Bebaskan Beruang Madu Kena Jerat, BBKSDA Riau Tak Temukan Luka Serius

Kompas.com - 04/06/2021, 14:14 WIB
Petugas BBKSDA Riau saat mengevakuasi seekor beruang madu yang terjerat di kawasan Cagar Alam Bukit Bungkuk, Kabupaten Kampar, Riau, Jumat (28/6/2021). Dok. BBKSDA RiauPetugas BBKSDA Riau saat mengevakuasi seekor beruang madu yang terjerat di kawasan Cagar Alam Bukit Bungkuk, Kabupaten Kampar, Riau, Jumat (28/6/2021).

PEKANBARU, KOMPAS.com - Petugas Resort Kampar bersama tim medis Balai Besar Konservasi Sumber Daya Alam (BBKSDA) Riau melakukan evakuasi seekor beruang madu yang terkena jerat di Cagar Alam Bukit Bungkuk, Kabupaten Kampar, Riau.

Kepala BBKSDA Riau Suharyono mengatakan, evakuasi satwa dengan nama latin Helarctos Malayanus itu dilakukan pada Jumat (28/5/2021) malam lalu.

"Berawal dari laporan masyarakat terkait adanya seekor beruang madu terjerat di Cagar Alam Bukit Bungkuk.
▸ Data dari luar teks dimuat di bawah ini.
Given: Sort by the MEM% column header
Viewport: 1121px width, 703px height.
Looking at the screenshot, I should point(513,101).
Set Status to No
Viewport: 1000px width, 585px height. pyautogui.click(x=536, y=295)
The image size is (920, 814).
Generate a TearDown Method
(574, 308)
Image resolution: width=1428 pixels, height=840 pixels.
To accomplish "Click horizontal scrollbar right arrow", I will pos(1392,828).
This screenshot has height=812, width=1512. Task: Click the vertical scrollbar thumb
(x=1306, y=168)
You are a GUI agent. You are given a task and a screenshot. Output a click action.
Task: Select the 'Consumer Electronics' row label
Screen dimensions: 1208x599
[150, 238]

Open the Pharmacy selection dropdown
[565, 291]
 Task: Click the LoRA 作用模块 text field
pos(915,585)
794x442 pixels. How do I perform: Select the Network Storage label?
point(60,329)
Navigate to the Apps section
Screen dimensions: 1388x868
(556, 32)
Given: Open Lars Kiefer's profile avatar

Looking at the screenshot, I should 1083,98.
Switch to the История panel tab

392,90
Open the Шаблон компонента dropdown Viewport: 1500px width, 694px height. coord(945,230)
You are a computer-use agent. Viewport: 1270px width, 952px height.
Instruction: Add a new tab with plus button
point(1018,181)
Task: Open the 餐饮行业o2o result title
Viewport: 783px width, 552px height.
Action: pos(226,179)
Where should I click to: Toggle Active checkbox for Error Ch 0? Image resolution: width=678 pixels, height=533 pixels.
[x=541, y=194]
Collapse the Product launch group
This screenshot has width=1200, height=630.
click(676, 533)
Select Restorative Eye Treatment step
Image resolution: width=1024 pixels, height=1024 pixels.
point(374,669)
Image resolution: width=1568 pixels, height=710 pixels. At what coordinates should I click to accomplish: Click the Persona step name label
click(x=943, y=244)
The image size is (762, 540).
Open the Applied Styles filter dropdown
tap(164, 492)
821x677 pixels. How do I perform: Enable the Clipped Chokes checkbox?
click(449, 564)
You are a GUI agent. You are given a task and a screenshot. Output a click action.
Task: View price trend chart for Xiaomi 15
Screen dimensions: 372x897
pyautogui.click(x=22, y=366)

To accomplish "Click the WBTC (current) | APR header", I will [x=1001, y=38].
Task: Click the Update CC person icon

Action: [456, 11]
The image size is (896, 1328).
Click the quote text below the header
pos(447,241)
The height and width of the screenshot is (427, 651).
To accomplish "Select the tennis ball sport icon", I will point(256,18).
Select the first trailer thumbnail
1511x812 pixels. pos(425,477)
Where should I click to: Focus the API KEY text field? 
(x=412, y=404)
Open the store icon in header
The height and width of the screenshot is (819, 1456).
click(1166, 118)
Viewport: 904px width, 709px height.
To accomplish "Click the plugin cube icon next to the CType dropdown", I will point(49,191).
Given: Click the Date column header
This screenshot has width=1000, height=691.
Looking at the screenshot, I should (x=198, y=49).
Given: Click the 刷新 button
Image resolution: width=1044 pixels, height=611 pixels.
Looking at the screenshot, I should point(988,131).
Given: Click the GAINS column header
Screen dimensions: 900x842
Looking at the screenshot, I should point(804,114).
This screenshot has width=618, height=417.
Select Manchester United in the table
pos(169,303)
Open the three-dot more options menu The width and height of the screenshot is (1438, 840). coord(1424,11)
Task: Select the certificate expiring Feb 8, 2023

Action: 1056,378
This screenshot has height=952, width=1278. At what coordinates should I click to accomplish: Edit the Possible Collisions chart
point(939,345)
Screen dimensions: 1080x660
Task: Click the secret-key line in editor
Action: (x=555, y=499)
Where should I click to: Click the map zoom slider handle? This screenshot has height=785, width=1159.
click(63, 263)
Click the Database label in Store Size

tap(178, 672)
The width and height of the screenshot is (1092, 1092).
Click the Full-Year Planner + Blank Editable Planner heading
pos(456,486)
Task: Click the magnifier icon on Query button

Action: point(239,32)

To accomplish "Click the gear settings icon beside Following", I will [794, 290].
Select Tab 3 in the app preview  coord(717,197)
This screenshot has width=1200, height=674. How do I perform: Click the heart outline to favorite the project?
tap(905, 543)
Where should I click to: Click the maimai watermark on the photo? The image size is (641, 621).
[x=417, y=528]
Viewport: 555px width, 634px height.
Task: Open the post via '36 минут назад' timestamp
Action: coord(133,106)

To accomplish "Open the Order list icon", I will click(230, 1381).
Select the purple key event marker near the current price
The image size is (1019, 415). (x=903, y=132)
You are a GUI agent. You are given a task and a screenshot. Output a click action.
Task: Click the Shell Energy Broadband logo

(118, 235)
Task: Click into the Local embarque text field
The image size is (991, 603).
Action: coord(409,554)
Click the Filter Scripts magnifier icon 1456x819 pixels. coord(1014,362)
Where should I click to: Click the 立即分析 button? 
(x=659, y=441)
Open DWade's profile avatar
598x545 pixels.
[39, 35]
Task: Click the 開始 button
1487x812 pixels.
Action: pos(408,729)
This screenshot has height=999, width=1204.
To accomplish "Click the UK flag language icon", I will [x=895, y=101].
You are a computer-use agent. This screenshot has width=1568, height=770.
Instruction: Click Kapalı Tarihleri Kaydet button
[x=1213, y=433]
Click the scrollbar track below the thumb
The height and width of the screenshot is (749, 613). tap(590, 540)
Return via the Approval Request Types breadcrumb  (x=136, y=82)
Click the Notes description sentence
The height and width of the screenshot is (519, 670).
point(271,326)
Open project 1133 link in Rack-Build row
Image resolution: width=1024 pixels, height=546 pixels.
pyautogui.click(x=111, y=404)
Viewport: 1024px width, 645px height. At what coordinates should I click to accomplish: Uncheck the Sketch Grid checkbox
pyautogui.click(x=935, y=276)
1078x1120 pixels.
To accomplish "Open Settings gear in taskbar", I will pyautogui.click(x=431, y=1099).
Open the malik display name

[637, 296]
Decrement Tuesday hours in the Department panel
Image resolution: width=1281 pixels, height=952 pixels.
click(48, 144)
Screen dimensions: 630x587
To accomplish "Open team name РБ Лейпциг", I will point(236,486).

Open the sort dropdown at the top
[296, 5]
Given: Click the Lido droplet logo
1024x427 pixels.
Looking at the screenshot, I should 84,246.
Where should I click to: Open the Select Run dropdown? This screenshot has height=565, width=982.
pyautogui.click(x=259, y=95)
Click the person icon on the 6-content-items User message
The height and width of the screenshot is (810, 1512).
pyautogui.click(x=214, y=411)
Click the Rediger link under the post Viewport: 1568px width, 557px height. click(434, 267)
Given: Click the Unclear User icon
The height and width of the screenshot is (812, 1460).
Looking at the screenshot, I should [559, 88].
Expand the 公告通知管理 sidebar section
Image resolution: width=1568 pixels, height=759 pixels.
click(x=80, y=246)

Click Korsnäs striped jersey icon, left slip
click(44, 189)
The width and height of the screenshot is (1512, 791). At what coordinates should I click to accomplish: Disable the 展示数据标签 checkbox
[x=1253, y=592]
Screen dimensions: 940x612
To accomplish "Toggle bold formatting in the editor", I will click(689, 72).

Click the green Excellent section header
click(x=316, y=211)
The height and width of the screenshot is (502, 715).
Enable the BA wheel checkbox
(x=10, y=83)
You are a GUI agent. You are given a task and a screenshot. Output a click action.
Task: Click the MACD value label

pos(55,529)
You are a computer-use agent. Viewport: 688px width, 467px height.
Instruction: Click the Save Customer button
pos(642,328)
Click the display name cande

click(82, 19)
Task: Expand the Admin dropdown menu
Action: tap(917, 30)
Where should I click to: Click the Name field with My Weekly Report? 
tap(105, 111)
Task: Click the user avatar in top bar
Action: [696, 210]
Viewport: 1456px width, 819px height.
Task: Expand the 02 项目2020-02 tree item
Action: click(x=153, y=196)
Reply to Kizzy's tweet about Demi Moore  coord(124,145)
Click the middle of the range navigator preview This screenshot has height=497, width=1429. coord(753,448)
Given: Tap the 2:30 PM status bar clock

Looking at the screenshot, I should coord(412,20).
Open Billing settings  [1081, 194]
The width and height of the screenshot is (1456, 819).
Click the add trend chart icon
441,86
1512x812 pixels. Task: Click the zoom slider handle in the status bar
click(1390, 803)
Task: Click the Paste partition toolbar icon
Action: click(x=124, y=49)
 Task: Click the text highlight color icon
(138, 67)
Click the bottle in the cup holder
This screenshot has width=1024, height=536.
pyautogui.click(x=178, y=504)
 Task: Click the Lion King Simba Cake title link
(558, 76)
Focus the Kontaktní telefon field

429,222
Kemudian, petugas Resort Kampar langsung melakukan pengecekan. Ternyata benar terdapat seekor beruang madu yang terjerat di lokasi tersebut," kata Suharyono dalam keterangan tertulis kepada wartawan, Jumat (4/6/2021).

Baca juga: Beruang Madu Masuk Dapur dan Minum Minyak Goreng Bekas, Simak Pesan BKSDA untuk Warga

Dia melanjutkan, tim Resort Kampar bersama medis satwa BBKSDA Riau melakukan evakuasi dengan membius hewas buas tersebut.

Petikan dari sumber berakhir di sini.